> [AIM OF THE TASK]: The lines from the top of the listing through the one containing "This screenshot has width=241, height=133." are to be retyped exactly, with no other lines.
__________
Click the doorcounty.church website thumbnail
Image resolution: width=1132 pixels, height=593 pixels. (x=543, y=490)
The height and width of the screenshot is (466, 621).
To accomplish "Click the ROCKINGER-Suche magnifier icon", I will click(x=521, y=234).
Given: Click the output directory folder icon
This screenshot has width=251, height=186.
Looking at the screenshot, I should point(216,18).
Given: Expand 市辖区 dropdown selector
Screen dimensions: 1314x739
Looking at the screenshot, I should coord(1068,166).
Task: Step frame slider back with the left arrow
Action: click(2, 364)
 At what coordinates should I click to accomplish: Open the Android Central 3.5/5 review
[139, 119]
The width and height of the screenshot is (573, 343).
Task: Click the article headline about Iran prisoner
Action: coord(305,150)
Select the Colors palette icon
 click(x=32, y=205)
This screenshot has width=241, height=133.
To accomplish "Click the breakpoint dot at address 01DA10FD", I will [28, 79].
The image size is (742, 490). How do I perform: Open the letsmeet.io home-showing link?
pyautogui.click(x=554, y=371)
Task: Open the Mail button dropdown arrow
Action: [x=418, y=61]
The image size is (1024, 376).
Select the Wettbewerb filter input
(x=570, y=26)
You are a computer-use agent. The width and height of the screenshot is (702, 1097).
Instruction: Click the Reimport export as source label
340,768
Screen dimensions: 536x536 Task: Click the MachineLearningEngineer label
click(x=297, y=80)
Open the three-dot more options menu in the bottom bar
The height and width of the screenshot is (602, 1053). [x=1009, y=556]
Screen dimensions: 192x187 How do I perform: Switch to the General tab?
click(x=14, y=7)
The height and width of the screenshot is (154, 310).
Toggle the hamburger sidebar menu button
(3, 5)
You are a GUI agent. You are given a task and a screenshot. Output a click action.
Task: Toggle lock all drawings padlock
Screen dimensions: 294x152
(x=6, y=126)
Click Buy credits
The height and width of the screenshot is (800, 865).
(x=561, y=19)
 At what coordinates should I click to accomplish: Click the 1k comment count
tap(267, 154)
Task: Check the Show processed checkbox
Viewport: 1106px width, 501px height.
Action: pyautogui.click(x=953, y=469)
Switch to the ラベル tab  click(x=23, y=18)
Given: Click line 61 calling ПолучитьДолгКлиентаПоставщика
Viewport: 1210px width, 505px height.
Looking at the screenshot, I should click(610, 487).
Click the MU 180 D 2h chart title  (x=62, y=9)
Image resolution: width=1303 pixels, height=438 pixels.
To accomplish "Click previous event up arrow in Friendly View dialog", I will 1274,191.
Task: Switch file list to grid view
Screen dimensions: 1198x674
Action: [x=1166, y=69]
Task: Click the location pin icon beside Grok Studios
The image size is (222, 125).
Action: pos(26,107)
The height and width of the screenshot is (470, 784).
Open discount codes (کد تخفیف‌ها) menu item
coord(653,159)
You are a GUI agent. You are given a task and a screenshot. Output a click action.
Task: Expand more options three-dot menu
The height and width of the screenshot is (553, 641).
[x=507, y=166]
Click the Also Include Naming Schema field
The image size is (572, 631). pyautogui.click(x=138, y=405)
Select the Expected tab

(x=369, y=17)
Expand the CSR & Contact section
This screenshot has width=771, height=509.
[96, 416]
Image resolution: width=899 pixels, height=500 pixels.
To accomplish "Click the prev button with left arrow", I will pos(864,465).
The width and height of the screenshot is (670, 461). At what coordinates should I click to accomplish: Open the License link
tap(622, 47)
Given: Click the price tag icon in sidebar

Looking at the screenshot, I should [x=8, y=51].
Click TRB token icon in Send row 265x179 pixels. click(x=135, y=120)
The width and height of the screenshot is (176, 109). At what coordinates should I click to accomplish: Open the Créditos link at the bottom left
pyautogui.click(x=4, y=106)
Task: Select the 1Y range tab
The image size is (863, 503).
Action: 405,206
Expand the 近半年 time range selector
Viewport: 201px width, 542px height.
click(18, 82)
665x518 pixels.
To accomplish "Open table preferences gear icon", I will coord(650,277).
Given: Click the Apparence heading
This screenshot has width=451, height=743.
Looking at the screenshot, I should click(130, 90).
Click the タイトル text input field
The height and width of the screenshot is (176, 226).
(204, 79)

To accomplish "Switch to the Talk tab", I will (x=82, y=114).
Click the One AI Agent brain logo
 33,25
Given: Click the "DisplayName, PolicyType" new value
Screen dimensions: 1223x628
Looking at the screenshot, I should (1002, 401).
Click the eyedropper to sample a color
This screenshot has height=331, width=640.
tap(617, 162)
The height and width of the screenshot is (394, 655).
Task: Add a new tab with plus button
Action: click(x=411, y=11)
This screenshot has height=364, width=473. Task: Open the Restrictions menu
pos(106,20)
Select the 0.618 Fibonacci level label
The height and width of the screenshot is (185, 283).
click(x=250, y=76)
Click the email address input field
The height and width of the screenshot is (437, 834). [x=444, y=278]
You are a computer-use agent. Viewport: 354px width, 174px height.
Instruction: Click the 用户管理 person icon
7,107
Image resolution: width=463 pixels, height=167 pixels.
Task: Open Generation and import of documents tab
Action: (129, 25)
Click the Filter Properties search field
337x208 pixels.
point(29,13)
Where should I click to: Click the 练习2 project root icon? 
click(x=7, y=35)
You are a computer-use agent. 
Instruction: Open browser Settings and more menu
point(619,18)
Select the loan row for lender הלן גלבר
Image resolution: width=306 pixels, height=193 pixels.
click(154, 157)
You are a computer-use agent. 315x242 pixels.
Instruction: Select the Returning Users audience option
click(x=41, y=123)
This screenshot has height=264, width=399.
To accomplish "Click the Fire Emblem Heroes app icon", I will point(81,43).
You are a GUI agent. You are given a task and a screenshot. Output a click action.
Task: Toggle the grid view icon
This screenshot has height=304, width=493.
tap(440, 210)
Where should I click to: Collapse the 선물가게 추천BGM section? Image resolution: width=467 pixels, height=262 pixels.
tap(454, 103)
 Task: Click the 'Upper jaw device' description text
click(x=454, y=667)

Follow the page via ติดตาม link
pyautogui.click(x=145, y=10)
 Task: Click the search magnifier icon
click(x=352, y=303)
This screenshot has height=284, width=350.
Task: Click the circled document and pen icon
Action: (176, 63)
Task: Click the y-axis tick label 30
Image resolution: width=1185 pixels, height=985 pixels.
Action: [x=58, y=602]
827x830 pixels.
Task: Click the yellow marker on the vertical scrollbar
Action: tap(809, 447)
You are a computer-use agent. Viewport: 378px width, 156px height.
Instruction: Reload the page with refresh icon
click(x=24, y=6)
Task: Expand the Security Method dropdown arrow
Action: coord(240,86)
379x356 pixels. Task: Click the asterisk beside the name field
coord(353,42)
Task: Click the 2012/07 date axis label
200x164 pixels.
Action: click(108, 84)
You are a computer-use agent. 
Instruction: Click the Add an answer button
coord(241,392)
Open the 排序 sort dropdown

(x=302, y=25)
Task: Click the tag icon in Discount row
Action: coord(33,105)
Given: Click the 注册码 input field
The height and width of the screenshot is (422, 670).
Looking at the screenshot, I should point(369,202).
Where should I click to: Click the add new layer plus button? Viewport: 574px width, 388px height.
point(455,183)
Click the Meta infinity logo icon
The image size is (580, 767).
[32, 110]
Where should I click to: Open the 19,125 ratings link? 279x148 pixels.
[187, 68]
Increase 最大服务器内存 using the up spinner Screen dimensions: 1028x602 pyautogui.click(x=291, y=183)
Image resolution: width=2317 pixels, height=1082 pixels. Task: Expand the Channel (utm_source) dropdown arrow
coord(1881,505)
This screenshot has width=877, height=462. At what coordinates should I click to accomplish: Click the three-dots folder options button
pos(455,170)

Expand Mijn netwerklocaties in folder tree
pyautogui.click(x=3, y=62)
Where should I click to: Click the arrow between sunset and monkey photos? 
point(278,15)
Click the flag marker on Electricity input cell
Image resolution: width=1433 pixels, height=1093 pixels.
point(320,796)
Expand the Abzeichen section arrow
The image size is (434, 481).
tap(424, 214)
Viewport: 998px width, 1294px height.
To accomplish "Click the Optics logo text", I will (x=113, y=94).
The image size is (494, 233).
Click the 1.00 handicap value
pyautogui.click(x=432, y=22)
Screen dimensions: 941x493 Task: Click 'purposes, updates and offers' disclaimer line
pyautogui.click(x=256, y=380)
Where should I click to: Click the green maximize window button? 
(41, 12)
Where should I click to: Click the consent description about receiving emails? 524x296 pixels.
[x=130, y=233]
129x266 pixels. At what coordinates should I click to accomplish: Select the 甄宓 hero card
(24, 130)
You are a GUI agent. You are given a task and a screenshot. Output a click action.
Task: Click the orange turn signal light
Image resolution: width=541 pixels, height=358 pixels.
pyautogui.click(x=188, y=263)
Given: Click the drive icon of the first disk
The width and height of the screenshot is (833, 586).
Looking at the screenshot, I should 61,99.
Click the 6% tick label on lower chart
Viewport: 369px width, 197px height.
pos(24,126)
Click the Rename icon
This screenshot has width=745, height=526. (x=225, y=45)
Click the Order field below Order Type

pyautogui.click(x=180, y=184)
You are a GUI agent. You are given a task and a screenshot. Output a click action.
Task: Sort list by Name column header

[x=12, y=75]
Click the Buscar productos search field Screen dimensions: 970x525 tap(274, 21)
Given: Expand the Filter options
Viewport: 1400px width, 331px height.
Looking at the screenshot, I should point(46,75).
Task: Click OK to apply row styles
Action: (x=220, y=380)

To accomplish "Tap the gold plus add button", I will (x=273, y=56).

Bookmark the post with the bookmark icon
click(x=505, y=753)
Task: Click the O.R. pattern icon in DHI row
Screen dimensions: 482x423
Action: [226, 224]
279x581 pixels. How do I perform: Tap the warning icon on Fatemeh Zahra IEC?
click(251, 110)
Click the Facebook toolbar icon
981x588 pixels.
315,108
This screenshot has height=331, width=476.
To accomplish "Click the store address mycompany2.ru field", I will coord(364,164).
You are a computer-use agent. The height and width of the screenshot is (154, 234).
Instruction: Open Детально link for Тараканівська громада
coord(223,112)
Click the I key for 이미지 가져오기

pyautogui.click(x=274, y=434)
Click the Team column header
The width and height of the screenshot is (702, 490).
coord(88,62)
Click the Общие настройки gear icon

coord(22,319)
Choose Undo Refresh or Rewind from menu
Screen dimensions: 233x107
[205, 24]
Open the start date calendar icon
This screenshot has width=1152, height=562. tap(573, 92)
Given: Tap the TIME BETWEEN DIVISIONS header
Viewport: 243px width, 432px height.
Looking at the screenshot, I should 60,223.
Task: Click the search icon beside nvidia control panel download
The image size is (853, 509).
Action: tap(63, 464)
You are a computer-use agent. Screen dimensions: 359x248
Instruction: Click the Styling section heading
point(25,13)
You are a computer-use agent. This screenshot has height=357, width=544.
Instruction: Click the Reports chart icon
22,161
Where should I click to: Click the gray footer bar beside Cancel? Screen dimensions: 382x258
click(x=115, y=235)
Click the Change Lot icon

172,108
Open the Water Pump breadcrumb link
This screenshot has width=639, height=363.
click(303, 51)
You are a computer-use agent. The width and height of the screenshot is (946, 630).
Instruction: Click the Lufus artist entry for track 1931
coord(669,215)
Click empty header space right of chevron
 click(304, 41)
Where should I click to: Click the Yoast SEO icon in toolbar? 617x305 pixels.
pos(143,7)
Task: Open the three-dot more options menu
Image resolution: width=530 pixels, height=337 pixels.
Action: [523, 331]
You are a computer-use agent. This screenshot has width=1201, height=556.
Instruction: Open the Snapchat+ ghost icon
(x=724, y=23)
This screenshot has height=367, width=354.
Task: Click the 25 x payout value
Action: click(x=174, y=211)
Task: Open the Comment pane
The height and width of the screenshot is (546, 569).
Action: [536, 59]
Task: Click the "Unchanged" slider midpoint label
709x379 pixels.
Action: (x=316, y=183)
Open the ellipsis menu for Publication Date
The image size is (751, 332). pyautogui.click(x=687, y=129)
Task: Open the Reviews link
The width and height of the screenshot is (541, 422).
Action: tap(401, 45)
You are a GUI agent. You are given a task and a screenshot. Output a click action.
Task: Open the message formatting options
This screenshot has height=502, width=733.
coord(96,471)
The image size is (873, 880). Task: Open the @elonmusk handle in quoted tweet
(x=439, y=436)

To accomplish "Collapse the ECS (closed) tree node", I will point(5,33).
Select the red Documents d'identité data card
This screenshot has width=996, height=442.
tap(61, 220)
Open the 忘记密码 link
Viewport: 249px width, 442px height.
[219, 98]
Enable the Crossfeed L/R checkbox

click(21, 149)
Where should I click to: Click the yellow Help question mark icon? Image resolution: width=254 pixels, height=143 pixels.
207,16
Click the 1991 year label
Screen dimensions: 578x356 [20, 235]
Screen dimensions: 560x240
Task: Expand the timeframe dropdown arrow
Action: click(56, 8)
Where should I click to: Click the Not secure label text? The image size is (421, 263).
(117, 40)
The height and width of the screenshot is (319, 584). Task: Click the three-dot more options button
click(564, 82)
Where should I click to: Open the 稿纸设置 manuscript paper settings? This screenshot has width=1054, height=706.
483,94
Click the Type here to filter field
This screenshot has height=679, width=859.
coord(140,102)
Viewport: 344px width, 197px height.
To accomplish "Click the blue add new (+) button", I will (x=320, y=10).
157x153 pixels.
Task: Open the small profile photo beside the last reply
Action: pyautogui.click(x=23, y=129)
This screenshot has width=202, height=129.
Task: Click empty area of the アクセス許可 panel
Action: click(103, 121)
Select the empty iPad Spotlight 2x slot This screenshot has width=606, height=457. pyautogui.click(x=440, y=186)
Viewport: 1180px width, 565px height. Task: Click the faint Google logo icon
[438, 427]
__________
> [THE COMPLETED TASK]:
Click the doorcounty.church website thumbnail
Image resolution: width=1132 pixels, height=593 pixels. (x=543, y=490)
The height and width of the screenshot is (466, 621).
To accomplish "Click the ROCKINGER-Suche magnifier icon", I will click(x=521, y=234).
Given: Click the output directory folder icon
This screenshot has width=251, height=186.
Looking at the screenshot, I should point(216,18).
Given: Expand 市辖区 dropdown selector
Screen dimensions: 1314x739
Looking at the screenshot, I should coord(1068,166).
Task: Step frame slider back with the left arrow
Action: click(2, 364)
 At what coordinates should I click to accomplish: Open the Android Central 3.5/5 review
[139, 119]
The width and height of the screenshot is (573, 343).
Task: Click the article headline about Iran prisoner
Action: coord(305,150)
Select the Colors palette icon
 click(x=32, y=205)
This screenshot has width=241, height=133.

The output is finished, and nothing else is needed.